Though his name seems to have resonated forever, Mondavi didn't begin his true missionary work until the second half of his life. In 1965, at age 52, he split from the Charles Krug winery that he ran with his brother Peter and with whom he often clashed. Though strapped for cash he built Napa's first modern showcase winery, in Oakville, and it became a beacon both for tourism and for wine-making innovation.

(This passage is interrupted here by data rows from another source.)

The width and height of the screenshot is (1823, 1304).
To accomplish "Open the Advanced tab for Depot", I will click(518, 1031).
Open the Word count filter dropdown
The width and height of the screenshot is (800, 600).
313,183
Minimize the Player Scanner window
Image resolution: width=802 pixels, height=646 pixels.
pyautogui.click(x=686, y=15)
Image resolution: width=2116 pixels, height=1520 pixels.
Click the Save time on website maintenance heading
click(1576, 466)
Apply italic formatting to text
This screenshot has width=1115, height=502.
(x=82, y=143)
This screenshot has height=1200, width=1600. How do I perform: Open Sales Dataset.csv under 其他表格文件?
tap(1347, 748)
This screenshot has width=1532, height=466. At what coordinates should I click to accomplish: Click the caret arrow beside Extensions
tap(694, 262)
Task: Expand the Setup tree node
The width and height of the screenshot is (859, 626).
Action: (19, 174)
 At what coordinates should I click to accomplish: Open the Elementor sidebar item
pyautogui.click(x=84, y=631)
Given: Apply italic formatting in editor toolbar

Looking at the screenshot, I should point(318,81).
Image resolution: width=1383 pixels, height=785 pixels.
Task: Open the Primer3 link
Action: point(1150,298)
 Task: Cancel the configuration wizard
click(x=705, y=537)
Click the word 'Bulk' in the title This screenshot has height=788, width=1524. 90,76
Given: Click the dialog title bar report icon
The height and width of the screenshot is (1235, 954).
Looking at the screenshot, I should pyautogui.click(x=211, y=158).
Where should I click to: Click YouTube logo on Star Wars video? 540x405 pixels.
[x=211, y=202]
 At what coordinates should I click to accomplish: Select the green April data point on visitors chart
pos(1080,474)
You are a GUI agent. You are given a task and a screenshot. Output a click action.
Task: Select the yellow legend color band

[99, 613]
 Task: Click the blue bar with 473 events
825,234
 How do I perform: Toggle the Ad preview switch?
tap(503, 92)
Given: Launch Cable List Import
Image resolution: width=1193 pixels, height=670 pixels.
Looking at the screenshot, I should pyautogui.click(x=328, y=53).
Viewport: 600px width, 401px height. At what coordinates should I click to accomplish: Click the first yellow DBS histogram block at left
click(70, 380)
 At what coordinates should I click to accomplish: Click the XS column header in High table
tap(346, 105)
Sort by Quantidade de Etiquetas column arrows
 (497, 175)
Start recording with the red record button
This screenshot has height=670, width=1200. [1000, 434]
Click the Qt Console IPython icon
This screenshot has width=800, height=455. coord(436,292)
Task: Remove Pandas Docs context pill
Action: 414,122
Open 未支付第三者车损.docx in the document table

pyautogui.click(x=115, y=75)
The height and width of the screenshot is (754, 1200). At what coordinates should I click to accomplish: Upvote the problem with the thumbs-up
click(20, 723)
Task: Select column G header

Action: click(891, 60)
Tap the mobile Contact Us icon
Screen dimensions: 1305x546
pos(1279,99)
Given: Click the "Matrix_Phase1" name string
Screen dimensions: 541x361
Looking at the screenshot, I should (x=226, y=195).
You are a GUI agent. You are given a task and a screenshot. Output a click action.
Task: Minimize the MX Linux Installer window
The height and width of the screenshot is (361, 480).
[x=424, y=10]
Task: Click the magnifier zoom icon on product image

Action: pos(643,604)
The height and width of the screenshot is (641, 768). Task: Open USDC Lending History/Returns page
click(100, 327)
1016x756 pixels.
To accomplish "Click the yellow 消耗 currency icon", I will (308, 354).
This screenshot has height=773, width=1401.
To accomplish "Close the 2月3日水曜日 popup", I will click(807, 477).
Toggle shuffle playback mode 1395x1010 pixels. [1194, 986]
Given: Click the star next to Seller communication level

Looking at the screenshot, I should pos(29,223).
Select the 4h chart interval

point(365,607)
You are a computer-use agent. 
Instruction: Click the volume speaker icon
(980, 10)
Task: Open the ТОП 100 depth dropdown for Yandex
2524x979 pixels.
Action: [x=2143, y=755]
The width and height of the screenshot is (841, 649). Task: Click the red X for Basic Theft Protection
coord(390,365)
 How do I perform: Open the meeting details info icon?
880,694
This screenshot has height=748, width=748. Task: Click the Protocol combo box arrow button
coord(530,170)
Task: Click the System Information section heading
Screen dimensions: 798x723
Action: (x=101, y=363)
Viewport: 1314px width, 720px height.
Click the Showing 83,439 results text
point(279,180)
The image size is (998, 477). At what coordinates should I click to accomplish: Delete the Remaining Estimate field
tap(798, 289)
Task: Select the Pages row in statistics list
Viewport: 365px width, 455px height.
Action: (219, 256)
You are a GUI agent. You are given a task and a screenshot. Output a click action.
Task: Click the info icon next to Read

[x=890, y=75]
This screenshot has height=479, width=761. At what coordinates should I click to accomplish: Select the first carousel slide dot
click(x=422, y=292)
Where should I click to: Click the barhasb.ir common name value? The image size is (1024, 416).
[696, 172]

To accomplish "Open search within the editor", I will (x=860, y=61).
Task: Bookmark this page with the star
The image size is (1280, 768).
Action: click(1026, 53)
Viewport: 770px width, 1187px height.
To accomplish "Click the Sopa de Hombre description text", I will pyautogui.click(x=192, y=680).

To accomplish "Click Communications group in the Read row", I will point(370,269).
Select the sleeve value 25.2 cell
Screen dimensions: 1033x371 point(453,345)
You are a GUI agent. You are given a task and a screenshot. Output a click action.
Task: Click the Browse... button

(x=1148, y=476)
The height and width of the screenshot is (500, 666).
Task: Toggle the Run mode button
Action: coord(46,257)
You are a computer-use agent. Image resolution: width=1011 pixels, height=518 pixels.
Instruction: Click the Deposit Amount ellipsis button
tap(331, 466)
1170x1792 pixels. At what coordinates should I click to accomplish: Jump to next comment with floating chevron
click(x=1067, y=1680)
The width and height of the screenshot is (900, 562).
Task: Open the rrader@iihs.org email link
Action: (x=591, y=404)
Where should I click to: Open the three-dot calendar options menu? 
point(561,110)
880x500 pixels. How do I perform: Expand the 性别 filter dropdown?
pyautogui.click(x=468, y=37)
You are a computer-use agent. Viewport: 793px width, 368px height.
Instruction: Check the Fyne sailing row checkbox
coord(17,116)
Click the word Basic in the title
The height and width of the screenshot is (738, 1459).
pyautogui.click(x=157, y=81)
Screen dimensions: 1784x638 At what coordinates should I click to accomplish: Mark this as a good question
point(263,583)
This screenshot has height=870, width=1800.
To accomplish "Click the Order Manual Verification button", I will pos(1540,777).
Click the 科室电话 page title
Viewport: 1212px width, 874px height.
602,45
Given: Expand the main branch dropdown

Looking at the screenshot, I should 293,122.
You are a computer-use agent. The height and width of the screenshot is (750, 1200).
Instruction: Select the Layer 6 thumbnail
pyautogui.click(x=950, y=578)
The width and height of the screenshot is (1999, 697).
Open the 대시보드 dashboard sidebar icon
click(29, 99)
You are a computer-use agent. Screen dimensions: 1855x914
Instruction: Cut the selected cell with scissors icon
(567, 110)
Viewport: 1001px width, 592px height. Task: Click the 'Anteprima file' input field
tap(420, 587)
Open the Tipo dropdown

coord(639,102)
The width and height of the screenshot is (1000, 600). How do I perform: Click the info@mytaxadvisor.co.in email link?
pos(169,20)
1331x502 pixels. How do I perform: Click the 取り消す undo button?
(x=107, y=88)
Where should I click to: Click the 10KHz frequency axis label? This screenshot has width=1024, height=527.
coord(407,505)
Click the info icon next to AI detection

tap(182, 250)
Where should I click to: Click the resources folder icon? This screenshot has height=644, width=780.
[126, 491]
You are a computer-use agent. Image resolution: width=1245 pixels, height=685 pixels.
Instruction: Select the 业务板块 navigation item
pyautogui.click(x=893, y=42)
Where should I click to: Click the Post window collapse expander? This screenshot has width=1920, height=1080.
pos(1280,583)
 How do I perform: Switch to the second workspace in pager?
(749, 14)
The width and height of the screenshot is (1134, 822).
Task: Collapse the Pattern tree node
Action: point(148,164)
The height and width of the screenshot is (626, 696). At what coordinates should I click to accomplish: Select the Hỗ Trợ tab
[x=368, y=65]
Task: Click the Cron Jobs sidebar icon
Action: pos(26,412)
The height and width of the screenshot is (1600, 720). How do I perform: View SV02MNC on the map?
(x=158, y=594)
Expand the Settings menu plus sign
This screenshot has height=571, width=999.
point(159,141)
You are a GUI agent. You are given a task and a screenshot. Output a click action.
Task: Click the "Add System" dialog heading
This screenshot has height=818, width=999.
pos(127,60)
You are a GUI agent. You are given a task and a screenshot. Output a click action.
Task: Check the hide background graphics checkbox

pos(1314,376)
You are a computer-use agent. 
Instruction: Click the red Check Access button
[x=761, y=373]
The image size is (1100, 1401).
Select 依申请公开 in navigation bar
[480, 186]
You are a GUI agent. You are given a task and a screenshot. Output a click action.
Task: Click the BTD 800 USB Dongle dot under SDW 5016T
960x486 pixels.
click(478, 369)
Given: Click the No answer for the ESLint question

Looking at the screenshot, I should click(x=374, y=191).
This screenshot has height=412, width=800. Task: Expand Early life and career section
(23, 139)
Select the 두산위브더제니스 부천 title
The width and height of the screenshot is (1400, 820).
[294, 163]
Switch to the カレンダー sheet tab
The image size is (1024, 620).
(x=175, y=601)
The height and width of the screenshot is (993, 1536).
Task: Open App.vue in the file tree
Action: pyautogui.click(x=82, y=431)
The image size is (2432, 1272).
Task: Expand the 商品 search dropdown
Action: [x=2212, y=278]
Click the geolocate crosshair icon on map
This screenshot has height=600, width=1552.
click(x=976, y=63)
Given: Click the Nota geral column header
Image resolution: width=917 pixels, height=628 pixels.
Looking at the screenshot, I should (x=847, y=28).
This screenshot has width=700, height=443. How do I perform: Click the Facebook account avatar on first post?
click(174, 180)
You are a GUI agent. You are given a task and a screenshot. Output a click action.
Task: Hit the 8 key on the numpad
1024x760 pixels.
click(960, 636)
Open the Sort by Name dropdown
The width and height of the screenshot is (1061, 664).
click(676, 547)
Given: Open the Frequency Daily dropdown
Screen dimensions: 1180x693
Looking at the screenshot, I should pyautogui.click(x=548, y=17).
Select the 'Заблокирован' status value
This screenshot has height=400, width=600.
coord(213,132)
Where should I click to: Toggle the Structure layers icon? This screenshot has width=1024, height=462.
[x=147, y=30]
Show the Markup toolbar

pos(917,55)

The success of that venture brought enormous wealth and fame to his family and to Napa Valley in general, but Mondavi, the son of Italian immigrant parents, still sought to be included among the Old World's elite winemaking community. This he tried to accomplish by forming a partnership with Bordeaux's Baron Philippe Rothschild to make Opus One, essentially America's first "cult" wine, and through later partnerships with the Frescobaldis of Italy and Eduardo Chadwick of Chile. Those ventures, as well as his fateful decision to take his company public in 1993, met with varying success. But they didn't detract from his overall goal of modernizing California winemaking and making the bounty accessible to mainstream consumers.